While it does this, the role of insurance-linked securities (ILS), third-party capital and retrocession partnerships is increasingly key for the traditional reinsurers, providing them with a way to manage exposure, leverage investor interest in supporting their continued growth and expansion, and securing efficient protection to manage peak peril risks.
AM Best says that the lack of new entrants to reinsurance has been an important factor in the market maintaining its discipline on terms and price.
There are a number of reasons for this, which we’ve discussed at length before, but AM Best highlights that, “Historical underperformance, a riskier environment that is more difficult to model and price and, most importantly, a new phase of more elevated interest rates, all contribute to a higher risk premium for potential investors looking to fund new ventures.”
But reinsurance sector capital continues to recover and expand anyway, with it set to reach a new high at the end of this year.
It’s not that we’ve seen any shortage of capital, but now we are seeing higher demand for reinsurance protection, which has helped to maintain a supply and demand equilibrium.
AM Best comments, “It isn’t that new capital has not been entering the market. It’s simply that the preferred beneficiaries are either well-established rated balance sheets—with strong track records and excellent market positions — or opportunistic, highly liquid alternatives in the ILS space.”
We’ve discussed AM Best’s comments on this before, that a healthy ILS market is proving more attractive to investors than funding reinsurance start-ups.
“Shareholders’ equity for most of the segment players continues to expand.
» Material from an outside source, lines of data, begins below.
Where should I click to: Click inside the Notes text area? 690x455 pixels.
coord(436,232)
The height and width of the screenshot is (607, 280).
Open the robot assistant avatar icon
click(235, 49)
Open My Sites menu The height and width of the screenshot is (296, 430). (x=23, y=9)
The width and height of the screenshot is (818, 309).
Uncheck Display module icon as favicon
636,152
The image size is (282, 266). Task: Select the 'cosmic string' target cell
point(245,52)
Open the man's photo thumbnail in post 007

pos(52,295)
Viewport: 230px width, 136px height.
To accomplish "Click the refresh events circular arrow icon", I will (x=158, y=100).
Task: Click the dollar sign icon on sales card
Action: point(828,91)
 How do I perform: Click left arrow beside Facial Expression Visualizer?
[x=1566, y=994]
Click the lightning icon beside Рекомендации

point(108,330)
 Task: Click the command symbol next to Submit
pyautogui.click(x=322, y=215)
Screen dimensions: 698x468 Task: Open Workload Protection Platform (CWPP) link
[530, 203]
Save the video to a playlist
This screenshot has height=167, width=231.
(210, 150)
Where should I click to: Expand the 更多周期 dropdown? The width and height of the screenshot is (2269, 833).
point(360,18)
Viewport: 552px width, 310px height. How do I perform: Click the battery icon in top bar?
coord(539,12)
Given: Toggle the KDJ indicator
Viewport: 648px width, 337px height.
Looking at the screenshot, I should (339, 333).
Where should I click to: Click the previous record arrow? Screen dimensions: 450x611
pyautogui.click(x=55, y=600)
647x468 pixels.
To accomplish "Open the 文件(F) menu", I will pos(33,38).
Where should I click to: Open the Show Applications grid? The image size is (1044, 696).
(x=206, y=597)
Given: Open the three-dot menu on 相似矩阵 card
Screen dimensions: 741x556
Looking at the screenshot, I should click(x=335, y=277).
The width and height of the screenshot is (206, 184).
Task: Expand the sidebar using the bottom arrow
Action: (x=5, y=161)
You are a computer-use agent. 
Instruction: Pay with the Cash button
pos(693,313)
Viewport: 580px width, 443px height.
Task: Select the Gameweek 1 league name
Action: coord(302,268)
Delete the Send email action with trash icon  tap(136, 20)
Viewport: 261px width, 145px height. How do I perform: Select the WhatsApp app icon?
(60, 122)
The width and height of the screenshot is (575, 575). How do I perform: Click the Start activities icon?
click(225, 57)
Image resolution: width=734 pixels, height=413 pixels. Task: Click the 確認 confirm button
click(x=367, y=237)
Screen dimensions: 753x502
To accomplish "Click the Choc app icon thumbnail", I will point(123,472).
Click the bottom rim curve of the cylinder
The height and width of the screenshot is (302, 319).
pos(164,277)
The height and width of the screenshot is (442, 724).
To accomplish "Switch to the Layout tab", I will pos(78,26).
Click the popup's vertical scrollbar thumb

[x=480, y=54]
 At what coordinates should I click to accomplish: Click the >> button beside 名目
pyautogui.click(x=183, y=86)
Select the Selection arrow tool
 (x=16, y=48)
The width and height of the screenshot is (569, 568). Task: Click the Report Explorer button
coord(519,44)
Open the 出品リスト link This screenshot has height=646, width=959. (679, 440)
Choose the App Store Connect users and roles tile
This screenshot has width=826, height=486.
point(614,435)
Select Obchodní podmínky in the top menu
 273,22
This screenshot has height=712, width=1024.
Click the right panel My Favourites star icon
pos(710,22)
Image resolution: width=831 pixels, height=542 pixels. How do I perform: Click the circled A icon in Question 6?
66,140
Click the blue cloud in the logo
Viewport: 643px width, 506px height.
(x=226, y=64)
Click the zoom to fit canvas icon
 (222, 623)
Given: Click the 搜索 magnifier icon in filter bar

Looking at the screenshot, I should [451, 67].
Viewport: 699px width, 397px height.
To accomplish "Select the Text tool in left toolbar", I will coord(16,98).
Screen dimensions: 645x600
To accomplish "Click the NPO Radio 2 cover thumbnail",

This is happening more rapidly at the top, in a market where scale and the ability to provide a broad and comprehensive offer has become more critical,” AM Best added.
All of which leads the rating agency to point to an “organic consolidation” of the reinsurance industry, as the big reinsurers get bigger and thus extract increasing amounts of the market economics for themselves.
AM Best said, “What we are seeing is the organic consolidation of a segment able to generate profits to finance further expansion. Dominated by the largest players, scale, diversification, and flexibility to adapt to fluid market conditions have become keys to success.
“Sophisticated risk management, strong balance sheets, and partnerships with the ILS/retrocessional markets are contributing to consistent and more stable results.
“Although a cautious deployment of capital and a certain level of retrenchment have been necessary to restore profitability, the market position, balance sheet strength, and expertise that the leading players enjoy put them in an ideal position to gradually assume more of the emerging risks that are becoming dominant in a rapidly evolving economy.”
Insurance-linked securities (ILS) capital is playing a very important role in this and it’s not just that appetites to leverage third-party capital have increased, it’s that the strategies employed have become increasingly sophisticated.
Traditional reinsurers are finding ways to utilise third-party investor capital far more efficiently, as they work out the best structures and mechanisms to use, while maximising leverage on every dollar and effectively using ILS structures as elasticity for their own balance-sheets.
As this trend continues and sophistication in the use of third-party capital increases, we’re likely to see the race to scale funded much more by institutional investor appetite than by fresh equity raises and M&A.
It’s another step on the convergence trail. Modernisation of the use of ILS capital within the traditional reinsurance business model continues apace.